'''

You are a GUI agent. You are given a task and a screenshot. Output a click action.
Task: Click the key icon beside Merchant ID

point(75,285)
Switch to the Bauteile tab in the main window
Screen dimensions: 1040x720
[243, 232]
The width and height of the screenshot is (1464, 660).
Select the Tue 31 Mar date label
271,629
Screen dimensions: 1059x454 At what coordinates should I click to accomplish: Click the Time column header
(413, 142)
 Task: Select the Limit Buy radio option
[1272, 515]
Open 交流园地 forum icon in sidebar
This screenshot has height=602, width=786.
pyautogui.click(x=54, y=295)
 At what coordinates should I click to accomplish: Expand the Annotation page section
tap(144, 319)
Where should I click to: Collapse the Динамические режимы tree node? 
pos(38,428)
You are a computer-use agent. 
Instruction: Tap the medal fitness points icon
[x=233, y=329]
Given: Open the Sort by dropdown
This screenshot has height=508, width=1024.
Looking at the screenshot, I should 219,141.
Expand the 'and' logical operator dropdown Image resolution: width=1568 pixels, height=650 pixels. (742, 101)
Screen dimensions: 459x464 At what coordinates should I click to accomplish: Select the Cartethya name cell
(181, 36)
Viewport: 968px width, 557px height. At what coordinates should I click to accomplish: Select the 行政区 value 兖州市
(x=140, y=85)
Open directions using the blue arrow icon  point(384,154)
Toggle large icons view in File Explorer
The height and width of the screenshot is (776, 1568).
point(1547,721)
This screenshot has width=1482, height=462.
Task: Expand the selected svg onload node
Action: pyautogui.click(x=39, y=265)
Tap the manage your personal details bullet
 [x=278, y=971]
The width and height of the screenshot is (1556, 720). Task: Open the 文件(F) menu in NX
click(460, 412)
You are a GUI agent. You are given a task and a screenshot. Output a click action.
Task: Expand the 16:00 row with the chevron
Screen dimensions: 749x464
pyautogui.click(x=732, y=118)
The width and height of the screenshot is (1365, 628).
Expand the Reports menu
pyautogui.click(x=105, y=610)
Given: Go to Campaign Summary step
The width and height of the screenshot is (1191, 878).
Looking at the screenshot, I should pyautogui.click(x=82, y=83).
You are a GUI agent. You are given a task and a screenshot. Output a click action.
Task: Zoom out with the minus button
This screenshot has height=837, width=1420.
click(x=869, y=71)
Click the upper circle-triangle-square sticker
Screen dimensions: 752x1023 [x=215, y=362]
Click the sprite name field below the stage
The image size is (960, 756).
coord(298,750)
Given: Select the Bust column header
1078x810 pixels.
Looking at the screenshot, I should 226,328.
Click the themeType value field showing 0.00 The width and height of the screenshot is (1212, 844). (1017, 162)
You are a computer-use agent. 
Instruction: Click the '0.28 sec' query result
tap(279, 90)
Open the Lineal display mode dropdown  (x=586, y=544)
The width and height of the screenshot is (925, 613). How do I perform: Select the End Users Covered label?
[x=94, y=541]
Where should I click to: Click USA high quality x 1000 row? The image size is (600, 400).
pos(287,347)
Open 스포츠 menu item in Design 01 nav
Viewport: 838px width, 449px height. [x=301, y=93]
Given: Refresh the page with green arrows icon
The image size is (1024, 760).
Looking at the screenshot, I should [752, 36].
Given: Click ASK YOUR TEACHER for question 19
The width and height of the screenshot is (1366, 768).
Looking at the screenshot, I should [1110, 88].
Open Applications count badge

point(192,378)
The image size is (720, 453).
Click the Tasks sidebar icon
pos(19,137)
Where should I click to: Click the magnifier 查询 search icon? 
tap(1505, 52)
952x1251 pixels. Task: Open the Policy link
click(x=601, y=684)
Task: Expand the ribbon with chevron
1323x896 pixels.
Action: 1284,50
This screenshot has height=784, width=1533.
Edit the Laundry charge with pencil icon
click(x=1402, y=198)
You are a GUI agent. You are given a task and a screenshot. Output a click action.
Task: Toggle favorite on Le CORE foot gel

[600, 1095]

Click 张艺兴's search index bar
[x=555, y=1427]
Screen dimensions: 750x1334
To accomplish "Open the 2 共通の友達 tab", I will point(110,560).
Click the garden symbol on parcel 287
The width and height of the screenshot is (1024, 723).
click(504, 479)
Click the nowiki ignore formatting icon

'''

*TASK TO COMPLETE*.
Of the entries above, transcribe exactly those lines that fall between the line containing "Select the Tue 31 Mar date label" and the line containing "Expand the 'and'", together with those two lines.

*EXERCISE RESPONSE*.
Select the Tue 31 Mar date label
271,629
Screen dimensions: 1059x454 At what coordinates should I click to accomplish: Click the Time column header
(413, 142)
 Task: Select the Limit Buy radio option
[1272, 515]
Open 交流园地 forum icon in sidebar
This screenshot has height=602, width=786.
pyautogui.click(x=54, y=295)
 At what coordinates should I click to accomplish: Expand the Annotation page section
tap(144, 319)
Where should I click to: Collapse the Динамические режимы tree node? 
pos(38,428)
You are a computer-use agent. 
Instruction: Tap the medal fitness points icon
[x=233, y=329]
Given: Open the Sort by dropdown
This screenshot has height=508, width=1024.
Looking at the screenshot, I should 219,141.
Expand the 'and' logical operator dropdown Image resolution: width=1568 pixels, height=650 pixels. (742, 101)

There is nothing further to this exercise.